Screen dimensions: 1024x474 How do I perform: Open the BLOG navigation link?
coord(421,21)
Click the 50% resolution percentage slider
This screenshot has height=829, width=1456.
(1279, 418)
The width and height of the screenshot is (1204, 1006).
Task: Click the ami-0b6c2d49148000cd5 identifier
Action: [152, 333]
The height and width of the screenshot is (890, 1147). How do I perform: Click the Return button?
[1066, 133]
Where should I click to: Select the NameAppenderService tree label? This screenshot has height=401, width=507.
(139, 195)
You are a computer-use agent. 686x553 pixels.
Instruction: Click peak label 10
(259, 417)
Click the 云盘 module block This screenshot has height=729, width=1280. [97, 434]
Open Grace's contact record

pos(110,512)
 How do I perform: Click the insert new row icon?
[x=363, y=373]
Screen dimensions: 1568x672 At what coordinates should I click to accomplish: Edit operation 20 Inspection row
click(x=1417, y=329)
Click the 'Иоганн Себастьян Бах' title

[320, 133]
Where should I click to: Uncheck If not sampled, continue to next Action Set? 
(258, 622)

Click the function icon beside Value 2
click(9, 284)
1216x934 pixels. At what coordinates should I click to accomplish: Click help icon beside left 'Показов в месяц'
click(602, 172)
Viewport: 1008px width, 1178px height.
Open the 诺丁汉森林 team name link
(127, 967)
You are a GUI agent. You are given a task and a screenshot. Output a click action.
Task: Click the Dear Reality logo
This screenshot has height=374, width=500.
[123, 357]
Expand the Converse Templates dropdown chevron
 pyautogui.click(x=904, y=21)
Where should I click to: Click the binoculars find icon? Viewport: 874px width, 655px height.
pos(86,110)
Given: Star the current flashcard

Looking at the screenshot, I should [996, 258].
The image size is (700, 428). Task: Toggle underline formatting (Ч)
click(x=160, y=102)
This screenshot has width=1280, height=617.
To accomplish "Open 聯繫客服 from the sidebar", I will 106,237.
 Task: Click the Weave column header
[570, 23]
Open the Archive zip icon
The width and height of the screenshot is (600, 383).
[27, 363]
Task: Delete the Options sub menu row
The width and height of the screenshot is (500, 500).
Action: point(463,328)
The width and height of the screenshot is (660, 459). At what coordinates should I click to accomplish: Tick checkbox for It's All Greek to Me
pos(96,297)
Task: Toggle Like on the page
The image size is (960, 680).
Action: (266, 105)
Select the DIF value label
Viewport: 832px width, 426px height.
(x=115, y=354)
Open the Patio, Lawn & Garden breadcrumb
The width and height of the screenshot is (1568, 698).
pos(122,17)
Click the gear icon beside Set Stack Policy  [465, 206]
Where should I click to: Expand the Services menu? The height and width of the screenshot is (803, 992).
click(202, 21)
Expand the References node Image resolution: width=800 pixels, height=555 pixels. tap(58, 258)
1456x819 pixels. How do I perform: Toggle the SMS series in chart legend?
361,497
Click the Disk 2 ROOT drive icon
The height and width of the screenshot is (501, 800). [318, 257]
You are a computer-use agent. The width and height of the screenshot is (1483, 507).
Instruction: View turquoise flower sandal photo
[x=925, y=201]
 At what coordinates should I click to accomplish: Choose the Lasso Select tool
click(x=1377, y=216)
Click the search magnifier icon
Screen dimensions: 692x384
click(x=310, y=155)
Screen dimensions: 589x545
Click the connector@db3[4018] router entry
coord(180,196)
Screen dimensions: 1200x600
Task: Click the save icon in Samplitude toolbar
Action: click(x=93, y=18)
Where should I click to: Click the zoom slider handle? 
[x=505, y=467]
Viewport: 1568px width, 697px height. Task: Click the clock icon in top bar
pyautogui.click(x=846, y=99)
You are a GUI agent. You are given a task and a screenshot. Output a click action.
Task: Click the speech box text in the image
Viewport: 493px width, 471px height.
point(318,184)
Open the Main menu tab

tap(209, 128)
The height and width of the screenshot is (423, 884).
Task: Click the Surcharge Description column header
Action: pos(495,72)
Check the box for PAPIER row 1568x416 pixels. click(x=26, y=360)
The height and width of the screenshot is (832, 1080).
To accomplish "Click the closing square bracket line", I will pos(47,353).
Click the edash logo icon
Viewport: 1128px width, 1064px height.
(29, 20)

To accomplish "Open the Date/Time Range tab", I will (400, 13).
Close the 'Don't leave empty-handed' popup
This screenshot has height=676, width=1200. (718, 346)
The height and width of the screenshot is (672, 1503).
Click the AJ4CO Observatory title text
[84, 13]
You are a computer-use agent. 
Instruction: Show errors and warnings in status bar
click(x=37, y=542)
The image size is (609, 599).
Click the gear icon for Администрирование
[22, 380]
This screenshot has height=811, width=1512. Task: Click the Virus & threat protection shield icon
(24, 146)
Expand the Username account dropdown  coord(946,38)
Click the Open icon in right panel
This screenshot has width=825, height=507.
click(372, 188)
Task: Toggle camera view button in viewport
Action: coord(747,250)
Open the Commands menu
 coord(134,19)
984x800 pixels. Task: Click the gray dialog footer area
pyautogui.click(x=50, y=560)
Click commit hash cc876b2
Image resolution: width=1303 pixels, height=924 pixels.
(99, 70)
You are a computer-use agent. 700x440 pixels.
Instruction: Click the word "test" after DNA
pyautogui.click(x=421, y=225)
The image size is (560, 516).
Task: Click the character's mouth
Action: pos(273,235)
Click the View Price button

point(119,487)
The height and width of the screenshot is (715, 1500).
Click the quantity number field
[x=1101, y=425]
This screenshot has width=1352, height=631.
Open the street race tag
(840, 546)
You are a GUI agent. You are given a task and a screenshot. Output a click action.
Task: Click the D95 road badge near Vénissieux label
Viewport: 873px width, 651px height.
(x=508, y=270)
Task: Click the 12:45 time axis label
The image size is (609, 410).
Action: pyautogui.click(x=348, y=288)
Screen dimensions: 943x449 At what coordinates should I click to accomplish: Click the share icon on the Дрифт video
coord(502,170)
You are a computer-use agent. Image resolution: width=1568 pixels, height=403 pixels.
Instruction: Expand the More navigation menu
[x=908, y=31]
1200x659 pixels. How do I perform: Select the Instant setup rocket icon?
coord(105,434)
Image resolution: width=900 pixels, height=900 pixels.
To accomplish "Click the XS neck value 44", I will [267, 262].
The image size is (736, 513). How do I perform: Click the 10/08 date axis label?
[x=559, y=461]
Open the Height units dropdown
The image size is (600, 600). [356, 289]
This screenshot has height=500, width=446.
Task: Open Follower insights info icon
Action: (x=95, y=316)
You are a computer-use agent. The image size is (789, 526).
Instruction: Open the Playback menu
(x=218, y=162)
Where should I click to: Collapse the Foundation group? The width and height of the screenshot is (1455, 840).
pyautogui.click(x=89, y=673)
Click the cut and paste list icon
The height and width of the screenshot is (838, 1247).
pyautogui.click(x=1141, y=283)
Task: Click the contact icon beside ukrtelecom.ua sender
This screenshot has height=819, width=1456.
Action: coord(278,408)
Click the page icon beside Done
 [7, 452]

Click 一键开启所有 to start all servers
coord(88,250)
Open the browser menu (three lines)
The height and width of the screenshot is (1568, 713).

━━━━━━━━━━━━━━━━

■ ABOUT THIS TASK
Output the material again, line for line.

■ RESULT OF THIS TASK
Screen dimensions: 1024x474 How do I perform: Open the BLOG navigation link?
coord(421,21)
Click the 50% resolution percentage slider
This screenshot has height=829, width=1456.
(1279, 418)
The width and height of the screenshot is (1204, 1006).
Task: Click the ami-0b6c2d49148000cd5 identifier
Action: [152, 333]
The height and width of the screenshot is (890, 1147). How do I perform: Click the Return button?
[1066, 133]
Where should I click to: Select the NameAppenderService tree label? This screenshot has height=401, width=507.
(139, 195)
You are a computer-use agent. 686x553 pixels.
Instruction: Click peak label 10
(259, 417)
Click the 云盘 module block This screenshot has height=729, width=1280. [97, 434]
Open Grace's contact record

pos(110,512)
 How do I perform: Click the insert new row icon?
[x=363, y=373]
Screen dimensions: 1568x672 At what coordinates should I click to accomplish: Edit operation 20 Inspection row
click(x=1417, y=329)
Click the 'Иоганн Себастьян Бах' title

[320, 133]
Where should I click to: Uncheck If not sampled, continue to next Action Set? 
(258, 622)

Click the function icon beside Value 2
click(9, 284)
1216x934 pixels. At what coordinates should I click to accomplish: Click help icon beside left 'Показов в месяц'
click(602, 172)
Viewport: 1008px width, 1178px height.
Open the 诺丁汉森林 team name link
(127, 967)
You are a GUI agent. You are given a task and a screenshot. Output a click action.
Task: Click the Dear Reality logo
This screenshot has height=374, width=500.
[123, 357]
Expand the Converse Templates dropdown chevron
 pyautogui.click(x=904, y=21)
Where should I click to: Click the binoculars find icon? Viewport: 874px width, 655px height.
pos(86,110)
Given: Star the current flashcard

Looking at the screenshot, I should [996, 258].
The image size is (700, 428). Task: Toggle underline formatting (Ч)
click(x=160, y=102)
This screenshot has width=1280, height=617.
To accomplish "Open 聯繫客服 from the sidebar", I will 106,237.
 Task: Click the Weave column header
[570, 23]
Open the Archive zip icon
The width and height of the screenshot is (600, 383).
[27, 363]
Task: Delete the Options sub menu row
The width and height of the screenshot is (500, 500).
Action: point(463,328)
The width and height of the screenshot is (660, 459). At what coordinates should I click to accomplish: Tick checkbox for It's All Greek to Me
pos(96,297)
Task: Toggle Like on the page
The image size is (960, 680).
Action: (266, 105)
Select the DIF value label
Viewport: 832px width, 426px height.
(x=115, y=354)
Open the Patio, Lawn & Garden breadcrumb
The width and height of the screenshot is (1568, 698).
pos(122,17)
Click the gear icon beside Set Stack Policy  [465, 206]
Where should I click to: Expand the Services menu? The height and width of the screenshot is (803, 992).
click(202, 21)
Expand the References node Image resolution: width=800 pixels, height=555 pixels. tap(58, 258)
1456x819 pixels. How do I perform: Toggle the SMS series in chart legend?
361,497
Click the Disk 2 ROOT drive icon
The height and width of the screenshot is (501, 800). [318, 257]
You are a computer-use agent. The width and height of the screenshot is (1483, 507).
Instruction: View turquoise flower sandal photo
[x=925, y=201]
 At what coordinates should I click to accomplish: Choose the Lasso Select tool
click(x=1377, y=216)
Click the search magnifier icon
Screen dimensions: 692x384
click(x=310, y=155)
Screen dimensions: 589x545
Click the connector@db3[4018] router entry
coord(180,196)
Screen dimensions: 1200x600
Task: Click the save icon in Samplitude toolbar
Action: click(x=93, y=18)
Where should I click to: Click the zoom slider handle? 
[x=505, y=467]
Viewport: 1568px width, 697px height. Task: Click the clock icon in top bar
pyautogui.click(x=846, y=99)
You are a GUI agent. You are given a task and a screenshot. Output a click action.
Task: Click the speech box text in the image
Viewport: 493px width, 471px height.
point(318,184)
Open the Main menu tab

tap(209, 128)
The height and width of the screenshot is (423, 884).
Task: Click the Surcharge Description column header
Action: pos(495,72)
Check the box for PAPIER row 1568x416 pixels. click(x=26, y=360)
The height and width of the screenshot is (832, 1080).
To accomplish "Click the closing square bracket line", I will pos(47,353).
Click the edash logo icon
Viewport: 1128px width, 1064px height.
(29, 20)

To accomplish "Open the Date/Time Range tab", I will (400, 13).
Close the 'Don't leave empty-handed' popup
This screenshot has height=676, width=1200. (718, 346)
The height and width of the screenshot is (672, 1503).
Click the AJ4CO Observatory title text
[84, 13]
You are a computer-use agent. 
Instruction: Show errors and warnings in status bar
click(x=37, y=542)
The image size is (609, 599).
Click the gear icon for Администрирование
[22, 380]
This screenshot has height=811, width=1512. Task: Click the Virus & threat protection shield icon
(24, 146)
Expand the Username account dropdown  coord(946,38)
Click the Open icon in right panel
This screenshot has width=825, height=507.
click(372, 188)
Task: Toggle camera view button in viewport
Action: coord(747,250)
Open the Commands menu
 coord(134,19)
984x800 pixels. Task: Click the gray dialog footer area
pyautogui.click(x=50, y=560)
Click commit hash cc876b2
Image resolution: width=1303 pixels, height=924 pixels.
(99, 70)
You are a computer-use agent. 700x440 pixels.
Instruction: Click the word "test" after DNA
pyautogui.click(x=421, y=225)
The image size is (560, 516).
Task: Click the character's mouth
Action: pos(273,235)
Click the View Price button

point(119,487)
The height and width of the screenshot is (715, 1500).
Click the quantity number field
[x=1101, y=425]
This screenshot has width=1352, height=631.
Open the street race tag
(840, 546)
You are a GUI agent. You are given a task and a screenshot. Output a click action.
Task: Click the D95 road badge near Vénissieux label
Viewport: 873px width, 651px height.
(x=508, y=270)
Task: Click the 12:45 time axis label
The image size is (609, 410).
Action: pyautogui.click(x=348, y=288)
Screen dimensions: 943x449 At what coordinates should I click to accomplish: Click the share icon on the Дрифт video
coord(502,170)
You are a computer-use agent. Image resolution: width=1568 pixels, height=403 pixels.
Instruction: Expand the More navigation menu
[x=908, y=31]
1200x659 pixels. How do I perform: Select the Instant setup rocket icon?
coord(105,434)
Image resolution: width=900 pixels, height=900 pixels.
To accomplish "Click the XS neck value 44", I will [267, 262].
The image size is (736, 513). How do I perform: Click the 10/08 date axis label?
[x=559, y=461]
Open the Height units dropdown
The image size is (600, 600). [356, 289]
This screenshot has height=500, width=446.
Task: Open Follower insights info icon
Action: (x=95, y=316)
You are a computer-use agent. The image size is (789, 526).
Instruction: Open the Playback menu
(x=218, y=162)
Where should I click to: Collapse the Foundation group? The width and height of the screenshot is (1455, 840).
pyautogui.click(x=89, y=673)
Click the cut and paste list icon
The height and width of the screenshot is (838, 1247).
pyautogui.click(x=1141, y=283)
Task: Click the contact icon beside ukrtelecom.ua sender
This screenshot has height=819, width=1456.
Action: coord(278,408)
Click the page icon beside Done
 [7, 452]

Click 一键开启所有 to start all servers
coord(88,250)
Open the browser menu (three lines)
The height and width of the screenshot is (1568, 713).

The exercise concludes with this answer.